* **PARTS OF THE EXERCISE**
(A) According to the forum thread on film music, which two works did Stravinsky compose before his change of heart?
(B) The forum thread on film music describes references from soundtracks that a book with emotion chapters would need. List every kind of reference it names.
(C) Write out the part of the forum thread that opens with the words containing "And I agree" and closes with "great many emotions.".

* **PASSAGE**
○ ○ ○ ○ ○ ○ ○
Of course there are no rules. In film, music has to carry in context some emotions. While on the other extreme, you have guys like Stravinsky who once said film music can only explain music itself and nothing else. (or something to that effect). (luckily he composed the Rite of Spring and Petrushka before this change of heart!) o/~ 

It would be nice, if someone wrote a book with a chapter on each main emotion and how it has been treated musically over the last say 100 years. But until that happens, I'll stick to sharing ideas on VI Control..


----------



## clarkcontrol

Sorry it sounds like I'm bagging on your list. Truth is I like it and it is a great jumping off point to be sure. 

If I'm going for a particular emotion quite often I'll reference those things you listed above. In addition, I strive to implement this orchestrational rotation for a couple of reasons: orchestration is all about variety(and this is what the masters did), and the variety helps my mockups sound more real.

If I'm hanging too long on a particular sample, it's continued use/repetition will more times than not signal my ear to the fakeness or limitation in that patch (limited velocity layers etc.). So I can establish the 'sound' but then I HAVE to start rotating or my samples start to betray me!

So the list is quite valid, and it's fun to remember bits and pieces of filmscores in the back of my mind when I read each item. 

And I agree on the book with emotion-chapters. I imagine it would have to have a massive amount of score excerpts and track/minute/second references from soundtracks for it to fully exploit this approach, as every combination of instruments can be used across a great many emotions. 

Clark


----------



## Jean Paul

Totally agree Clark. Orchestration is all about variety in tecture, timbre color, volume, (especially with samples) for the simple reason that you want to continue to grab the listener's span of attention without inducing boredom.. tension and how it is released (if ever) in the theme is the second main ingredient.


----------
○ ○ ○ ○ ○ ○ ○
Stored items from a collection
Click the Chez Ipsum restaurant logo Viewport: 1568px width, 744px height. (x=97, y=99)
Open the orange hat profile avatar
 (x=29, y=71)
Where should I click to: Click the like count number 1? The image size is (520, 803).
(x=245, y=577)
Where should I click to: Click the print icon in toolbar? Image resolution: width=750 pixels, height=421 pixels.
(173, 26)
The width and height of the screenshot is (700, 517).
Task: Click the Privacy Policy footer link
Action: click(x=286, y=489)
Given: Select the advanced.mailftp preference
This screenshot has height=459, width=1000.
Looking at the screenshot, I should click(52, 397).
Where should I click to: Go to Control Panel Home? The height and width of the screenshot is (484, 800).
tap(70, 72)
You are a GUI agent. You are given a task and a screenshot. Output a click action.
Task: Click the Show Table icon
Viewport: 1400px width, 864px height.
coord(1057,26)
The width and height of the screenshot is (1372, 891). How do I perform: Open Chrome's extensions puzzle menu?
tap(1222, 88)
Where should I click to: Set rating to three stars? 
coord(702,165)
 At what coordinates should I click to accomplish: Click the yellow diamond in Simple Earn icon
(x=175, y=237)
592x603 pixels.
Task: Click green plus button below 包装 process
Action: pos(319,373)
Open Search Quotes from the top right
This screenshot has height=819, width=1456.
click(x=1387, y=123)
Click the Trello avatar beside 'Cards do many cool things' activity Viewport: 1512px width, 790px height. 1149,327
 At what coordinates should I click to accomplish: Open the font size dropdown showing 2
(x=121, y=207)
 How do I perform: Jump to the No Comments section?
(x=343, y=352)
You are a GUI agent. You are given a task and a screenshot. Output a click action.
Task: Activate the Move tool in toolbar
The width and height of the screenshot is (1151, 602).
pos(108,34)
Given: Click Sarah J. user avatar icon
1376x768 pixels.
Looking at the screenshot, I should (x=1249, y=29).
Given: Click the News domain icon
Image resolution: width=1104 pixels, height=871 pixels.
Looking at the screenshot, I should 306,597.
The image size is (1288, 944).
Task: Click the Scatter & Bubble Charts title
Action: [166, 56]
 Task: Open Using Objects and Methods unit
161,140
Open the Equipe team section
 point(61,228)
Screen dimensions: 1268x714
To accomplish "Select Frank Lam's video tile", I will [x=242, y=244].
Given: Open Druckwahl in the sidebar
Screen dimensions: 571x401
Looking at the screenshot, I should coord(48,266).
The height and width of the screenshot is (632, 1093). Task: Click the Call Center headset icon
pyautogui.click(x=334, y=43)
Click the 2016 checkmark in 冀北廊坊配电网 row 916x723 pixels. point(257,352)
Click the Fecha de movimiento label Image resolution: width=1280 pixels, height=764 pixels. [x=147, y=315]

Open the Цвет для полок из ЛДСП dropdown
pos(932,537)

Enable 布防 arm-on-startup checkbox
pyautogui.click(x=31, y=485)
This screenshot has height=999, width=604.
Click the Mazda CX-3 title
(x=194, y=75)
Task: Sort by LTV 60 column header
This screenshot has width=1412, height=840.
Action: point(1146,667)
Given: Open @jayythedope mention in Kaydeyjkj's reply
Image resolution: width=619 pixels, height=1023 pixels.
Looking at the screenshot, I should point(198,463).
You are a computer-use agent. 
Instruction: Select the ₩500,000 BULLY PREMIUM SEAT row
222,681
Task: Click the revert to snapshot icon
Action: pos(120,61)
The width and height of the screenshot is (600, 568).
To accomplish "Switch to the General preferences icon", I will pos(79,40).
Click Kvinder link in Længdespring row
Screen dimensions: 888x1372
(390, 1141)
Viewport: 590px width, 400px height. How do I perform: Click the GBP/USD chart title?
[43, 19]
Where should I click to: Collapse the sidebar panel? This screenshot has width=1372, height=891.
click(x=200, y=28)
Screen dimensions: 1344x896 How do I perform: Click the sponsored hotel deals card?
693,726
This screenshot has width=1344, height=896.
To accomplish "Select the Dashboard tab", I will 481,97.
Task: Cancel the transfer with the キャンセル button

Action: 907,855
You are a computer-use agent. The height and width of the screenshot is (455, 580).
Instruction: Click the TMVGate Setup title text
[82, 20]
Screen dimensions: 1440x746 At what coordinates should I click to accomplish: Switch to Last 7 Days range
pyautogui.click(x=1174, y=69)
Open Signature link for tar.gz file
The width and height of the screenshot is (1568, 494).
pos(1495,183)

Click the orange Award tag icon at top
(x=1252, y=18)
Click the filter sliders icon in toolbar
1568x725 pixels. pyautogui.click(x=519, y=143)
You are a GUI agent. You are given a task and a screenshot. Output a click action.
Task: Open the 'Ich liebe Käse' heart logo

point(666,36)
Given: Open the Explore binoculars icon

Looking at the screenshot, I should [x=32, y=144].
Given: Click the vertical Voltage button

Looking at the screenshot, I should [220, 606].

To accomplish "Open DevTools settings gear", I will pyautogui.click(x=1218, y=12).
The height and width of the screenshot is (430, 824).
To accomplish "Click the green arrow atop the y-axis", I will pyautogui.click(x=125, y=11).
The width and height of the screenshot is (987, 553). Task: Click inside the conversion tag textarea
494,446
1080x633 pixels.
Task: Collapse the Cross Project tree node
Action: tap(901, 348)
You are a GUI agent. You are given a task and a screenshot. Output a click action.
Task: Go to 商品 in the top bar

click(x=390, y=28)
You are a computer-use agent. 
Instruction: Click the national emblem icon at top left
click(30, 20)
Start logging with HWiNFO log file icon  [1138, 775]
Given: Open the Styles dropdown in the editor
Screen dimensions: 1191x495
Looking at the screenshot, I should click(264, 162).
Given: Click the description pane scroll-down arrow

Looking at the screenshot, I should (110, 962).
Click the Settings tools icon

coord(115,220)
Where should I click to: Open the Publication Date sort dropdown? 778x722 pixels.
○ ○ ○ ○ ○ ○ ○
* **TASK SOLUTIONS**
(A) The Rite of Spring and Petrushka

(B) track, minute, second

(C)
And I agree on the book with emotion-chapters. I imagine it would have to have a massive amount of score excerpts and track/minute/second references from soundtracks for it to fully exploit this approach, as every combination of instruments can be used across a great many emotions.